Five forces are putting the squeeze on electricity consumption.
Ahmad Faruqui is a principal at The Brattle Group, and Eric Shultz is a research analyst. This article was revised from Faruqui’s presentation at the Goldman Sachs Power & Utility Conference on Aug. 14, 2012. The authors acknowledge research assistance by Jennifer Palmer.
Demand for electricity has plummeted since the onset of the recession in December 2007. And while the recession ended 18 months later, the slowdown in growth has persisted. It’s tempting to attribute the slowdown in growth to the recession, but that would be wrong.
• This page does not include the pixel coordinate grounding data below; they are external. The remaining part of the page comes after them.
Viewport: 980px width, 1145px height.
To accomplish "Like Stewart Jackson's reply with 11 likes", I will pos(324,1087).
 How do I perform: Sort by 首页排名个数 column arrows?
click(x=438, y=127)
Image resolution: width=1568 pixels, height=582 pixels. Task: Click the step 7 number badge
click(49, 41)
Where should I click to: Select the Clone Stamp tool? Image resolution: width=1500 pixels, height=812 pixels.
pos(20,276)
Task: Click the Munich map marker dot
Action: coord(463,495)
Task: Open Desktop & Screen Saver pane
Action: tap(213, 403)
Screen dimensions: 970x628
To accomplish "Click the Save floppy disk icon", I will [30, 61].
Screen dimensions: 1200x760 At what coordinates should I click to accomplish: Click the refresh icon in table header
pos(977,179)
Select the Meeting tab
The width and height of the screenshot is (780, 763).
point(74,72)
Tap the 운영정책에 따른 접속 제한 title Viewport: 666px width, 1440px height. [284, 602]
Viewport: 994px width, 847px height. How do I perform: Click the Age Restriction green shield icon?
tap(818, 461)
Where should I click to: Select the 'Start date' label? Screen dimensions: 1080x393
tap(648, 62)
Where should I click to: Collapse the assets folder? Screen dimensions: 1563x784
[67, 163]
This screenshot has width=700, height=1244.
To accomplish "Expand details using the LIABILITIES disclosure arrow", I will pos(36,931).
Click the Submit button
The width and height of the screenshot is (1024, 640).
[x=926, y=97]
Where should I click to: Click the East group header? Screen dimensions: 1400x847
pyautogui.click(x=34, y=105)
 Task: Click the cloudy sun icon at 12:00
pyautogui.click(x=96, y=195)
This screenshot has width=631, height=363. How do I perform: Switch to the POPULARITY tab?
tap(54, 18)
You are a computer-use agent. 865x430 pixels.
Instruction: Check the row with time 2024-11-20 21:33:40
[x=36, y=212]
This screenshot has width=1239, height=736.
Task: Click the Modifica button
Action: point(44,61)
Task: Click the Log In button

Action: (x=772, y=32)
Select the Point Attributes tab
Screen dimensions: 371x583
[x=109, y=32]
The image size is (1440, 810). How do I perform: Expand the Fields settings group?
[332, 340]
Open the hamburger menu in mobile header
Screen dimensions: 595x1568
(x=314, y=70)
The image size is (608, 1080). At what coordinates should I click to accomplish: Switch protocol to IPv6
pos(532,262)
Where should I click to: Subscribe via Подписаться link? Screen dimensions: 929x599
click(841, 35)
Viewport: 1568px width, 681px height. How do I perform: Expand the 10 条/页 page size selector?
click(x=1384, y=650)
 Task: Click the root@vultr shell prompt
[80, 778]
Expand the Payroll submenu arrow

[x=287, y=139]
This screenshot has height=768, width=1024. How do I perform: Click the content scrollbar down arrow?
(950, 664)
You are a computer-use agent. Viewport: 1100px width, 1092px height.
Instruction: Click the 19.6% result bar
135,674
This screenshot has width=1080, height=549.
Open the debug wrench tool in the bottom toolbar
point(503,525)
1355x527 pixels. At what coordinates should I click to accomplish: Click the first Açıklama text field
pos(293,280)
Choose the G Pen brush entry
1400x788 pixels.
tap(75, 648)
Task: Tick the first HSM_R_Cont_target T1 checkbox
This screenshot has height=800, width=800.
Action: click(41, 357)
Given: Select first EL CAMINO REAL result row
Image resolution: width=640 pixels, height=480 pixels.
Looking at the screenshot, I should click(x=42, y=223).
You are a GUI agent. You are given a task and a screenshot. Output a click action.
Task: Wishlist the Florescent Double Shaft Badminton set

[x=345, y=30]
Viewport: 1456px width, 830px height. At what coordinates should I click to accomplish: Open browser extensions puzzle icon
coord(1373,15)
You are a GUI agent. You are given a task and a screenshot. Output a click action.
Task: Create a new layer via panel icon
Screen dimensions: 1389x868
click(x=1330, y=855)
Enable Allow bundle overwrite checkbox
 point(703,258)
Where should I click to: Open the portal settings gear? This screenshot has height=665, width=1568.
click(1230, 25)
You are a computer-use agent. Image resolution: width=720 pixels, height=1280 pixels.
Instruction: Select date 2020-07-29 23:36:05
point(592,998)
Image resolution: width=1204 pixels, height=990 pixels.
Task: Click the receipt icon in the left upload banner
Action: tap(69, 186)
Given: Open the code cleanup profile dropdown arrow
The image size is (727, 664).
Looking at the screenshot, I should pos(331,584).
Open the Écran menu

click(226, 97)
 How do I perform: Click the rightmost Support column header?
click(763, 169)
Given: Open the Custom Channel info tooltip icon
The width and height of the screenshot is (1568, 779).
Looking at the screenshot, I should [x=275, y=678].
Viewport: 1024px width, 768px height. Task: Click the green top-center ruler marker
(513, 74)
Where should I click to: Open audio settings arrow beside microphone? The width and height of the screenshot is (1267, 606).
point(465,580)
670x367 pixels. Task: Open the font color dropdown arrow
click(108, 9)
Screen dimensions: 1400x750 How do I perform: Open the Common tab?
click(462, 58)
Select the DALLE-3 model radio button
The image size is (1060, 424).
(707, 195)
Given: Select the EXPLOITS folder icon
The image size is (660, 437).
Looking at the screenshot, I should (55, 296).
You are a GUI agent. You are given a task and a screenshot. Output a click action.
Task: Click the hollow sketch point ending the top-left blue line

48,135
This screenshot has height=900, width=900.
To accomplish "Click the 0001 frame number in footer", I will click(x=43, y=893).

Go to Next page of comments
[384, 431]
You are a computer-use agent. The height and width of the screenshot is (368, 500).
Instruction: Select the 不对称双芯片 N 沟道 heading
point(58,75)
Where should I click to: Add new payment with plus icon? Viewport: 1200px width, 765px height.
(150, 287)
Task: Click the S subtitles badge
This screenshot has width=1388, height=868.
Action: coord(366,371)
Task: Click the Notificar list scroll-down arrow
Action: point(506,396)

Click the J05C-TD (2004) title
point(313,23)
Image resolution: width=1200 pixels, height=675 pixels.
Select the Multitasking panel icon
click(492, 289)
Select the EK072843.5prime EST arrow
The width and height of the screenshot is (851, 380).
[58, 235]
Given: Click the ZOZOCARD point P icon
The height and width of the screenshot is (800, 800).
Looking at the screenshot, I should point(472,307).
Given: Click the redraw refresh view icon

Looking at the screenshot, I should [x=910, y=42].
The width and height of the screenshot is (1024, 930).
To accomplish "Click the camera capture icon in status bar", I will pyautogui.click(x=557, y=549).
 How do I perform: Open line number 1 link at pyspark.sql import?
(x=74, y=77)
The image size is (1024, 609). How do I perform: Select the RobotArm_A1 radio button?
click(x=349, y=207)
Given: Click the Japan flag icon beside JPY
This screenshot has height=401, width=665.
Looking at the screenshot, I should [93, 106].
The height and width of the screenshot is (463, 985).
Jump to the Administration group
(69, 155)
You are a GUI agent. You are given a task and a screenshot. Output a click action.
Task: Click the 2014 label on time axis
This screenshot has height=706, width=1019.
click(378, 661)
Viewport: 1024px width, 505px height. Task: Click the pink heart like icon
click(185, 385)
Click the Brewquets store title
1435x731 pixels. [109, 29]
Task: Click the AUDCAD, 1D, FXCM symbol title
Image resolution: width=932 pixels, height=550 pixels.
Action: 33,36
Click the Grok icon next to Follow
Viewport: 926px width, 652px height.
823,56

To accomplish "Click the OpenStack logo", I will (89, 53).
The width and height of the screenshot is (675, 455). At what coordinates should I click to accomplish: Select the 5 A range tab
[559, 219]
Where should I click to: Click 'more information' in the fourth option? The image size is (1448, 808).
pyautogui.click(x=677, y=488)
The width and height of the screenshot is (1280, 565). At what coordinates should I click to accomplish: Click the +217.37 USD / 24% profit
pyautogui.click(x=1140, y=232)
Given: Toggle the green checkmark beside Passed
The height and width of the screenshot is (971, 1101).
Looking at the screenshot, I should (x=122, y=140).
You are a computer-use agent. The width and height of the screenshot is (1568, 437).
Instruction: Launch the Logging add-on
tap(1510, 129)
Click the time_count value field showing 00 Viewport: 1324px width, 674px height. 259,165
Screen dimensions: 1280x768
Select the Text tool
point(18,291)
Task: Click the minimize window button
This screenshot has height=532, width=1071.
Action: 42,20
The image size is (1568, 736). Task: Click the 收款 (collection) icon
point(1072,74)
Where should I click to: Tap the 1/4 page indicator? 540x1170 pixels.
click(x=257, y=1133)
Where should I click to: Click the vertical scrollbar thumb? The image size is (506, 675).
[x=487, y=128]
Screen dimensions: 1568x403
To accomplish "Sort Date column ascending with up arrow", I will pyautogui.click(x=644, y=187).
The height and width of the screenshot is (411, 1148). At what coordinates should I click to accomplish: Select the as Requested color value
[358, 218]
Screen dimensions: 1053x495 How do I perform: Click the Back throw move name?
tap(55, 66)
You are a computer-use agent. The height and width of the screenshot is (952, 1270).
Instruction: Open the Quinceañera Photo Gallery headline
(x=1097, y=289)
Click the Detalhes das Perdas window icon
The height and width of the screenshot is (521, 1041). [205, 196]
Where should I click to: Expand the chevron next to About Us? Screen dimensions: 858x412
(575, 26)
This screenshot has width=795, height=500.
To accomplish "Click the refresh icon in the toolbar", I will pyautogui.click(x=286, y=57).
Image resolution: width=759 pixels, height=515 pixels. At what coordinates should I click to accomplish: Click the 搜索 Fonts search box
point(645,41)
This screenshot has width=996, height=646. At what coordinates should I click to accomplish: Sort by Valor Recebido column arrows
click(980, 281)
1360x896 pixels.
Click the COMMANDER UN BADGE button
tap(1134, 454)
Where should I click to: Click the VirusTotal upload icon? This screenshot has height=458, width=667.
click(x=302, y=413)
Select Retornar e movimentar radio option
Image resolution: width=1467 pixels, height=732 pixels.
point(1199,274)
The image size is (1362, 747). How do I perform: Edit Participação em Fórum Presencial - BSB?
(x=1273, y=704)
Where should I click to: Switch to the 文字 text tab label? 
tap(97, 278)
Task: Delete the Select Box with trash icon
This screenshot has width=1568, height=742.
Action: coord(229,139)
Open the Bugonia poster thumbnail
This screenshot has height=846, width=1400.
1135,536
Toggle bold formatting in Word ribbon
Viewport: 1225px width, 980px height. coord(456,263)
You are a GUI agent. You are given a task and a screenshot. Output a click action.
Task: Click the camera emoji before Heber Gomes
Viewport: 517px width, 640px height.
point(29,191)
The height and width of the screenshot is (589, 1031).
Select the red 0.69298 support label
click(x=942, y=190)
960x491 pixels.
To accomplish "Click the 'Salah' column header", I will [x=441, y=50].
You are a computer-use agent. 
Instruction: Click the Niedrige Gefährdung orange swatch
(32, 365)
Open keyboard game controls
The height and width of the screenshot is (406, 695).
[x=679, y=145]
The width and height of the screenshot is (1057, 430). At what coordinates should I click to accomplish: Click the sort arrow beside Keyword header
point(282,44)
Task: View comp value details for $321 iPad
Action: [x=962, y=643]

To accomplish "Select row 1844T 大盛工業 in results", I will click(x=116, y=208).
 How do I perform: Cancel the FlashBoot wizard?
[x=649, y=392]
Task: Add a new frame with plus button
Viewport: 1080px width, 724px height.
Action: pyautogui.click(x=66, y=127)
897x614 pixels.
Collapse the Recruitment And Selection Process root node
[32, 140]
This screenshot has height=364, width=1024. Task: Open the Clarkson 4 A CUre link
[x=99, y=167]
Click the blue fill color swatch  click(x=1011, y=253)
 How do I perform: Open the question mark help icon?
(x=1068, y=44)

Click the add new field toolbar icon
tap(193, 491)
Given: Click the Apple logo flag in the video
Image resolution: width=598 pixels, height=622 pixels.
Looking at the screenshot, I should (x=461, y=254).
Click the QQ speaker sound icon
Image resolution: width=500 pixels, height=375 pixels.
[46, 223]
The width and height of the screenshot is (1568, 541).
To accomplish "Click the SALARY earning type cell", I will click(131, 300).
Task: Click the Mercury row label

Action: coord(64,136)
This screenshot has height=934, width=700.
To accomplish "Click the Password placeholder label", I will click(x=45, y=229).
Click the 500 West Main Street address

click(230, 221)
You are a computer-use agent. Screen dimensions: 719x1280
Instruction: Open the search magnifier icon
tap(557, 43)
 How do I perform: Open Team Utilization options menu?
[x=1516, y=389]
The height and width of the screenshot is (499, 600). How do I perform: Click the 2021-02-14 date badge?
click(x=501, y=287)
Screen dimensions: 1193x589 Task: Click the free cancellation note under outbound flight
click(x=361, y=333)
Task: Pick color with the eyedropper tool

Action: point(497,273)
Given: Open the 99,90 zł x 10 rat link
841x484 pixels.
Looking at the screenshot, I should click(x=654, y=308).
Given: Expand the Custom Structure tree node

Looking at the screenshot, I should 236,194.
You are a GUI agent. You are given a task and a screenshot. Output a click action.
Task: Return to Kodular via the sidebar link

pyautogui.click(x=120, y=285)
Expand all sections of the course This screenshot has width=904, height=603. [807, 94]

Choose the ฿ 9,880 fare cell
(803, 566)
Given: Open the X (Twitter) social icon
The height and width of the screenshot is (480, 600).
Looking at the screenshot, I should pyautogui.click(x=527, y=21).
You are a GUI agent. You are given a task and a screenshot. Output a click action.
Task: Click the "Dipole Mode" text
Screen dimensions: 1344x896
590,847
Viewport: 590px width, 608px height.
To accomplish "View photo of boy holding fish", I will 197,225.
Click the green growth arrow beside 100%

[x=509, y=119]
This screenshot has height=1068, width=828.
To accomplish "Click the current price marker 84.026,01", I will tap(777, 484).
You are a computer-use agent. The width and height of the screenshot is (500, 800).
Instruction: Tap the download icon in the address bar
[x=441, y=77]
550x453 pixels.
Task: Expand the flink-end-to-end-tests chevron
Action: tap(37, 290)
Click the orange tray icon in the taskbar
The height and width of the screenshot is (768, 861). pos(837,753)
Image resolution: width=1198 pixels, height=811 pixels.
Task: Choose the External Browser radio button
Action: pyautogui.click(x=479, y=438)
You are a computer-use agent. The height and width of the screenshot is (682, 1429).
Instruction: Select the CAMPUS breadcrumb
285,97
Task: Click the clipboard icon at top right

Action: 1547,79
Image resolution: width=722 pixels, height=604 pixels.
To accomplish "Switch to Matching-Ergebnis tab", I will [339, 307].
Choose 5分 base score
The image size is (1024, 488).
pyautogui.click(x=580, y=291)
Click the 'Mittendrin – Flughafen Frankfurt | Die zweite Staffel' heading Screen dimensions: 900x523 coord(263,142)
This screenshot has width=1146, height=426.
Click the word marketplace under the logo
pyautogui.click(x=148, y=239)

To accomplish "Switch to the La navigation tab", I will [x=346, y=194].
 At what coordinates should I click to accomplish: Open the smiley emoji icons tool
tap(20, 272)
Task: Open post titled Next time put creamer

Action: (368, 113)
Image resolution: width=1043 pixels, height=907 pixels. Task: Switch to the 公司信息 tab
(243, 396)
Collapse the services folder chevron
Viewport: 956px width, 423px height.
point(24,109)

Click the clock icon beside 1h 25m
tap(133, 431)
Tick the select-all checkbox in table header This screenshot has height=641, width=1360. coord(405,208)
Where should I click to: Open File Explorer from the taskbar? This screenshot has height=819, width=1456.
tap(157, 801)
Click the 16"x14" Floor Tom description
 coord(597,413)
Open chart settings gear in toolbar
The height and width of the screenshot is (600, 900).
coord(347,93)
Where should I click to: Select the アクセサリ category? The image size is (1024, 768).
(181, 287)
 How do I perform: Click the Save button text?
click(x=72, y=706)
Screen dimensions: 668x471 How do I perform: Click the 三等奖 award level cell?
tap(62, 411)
The distribution of electricity sales growth—two-decade intervals—presented in Figure 1 shows that demand growth has been declining since 1950, from an average annual electricity sales growth rate of 9.86 percent during the ’50s to an average annual growth rate of 0.85 percent in the first decade of the 21st century. To some extent, a slowdown in population growth since 2009 might be blamed for a slowdown in demand growth. However, after rising in the 1990s from around 11,000 kWh to 12,000 kWh, per-capita consumption has flattened off. On an aggregate basis, according to the U.S. Energy Information Administration, total delivered electricity use in the all sectors is predicted to increase at an annual growth rate of 0.7 percent per year from 2010 through the year 2035.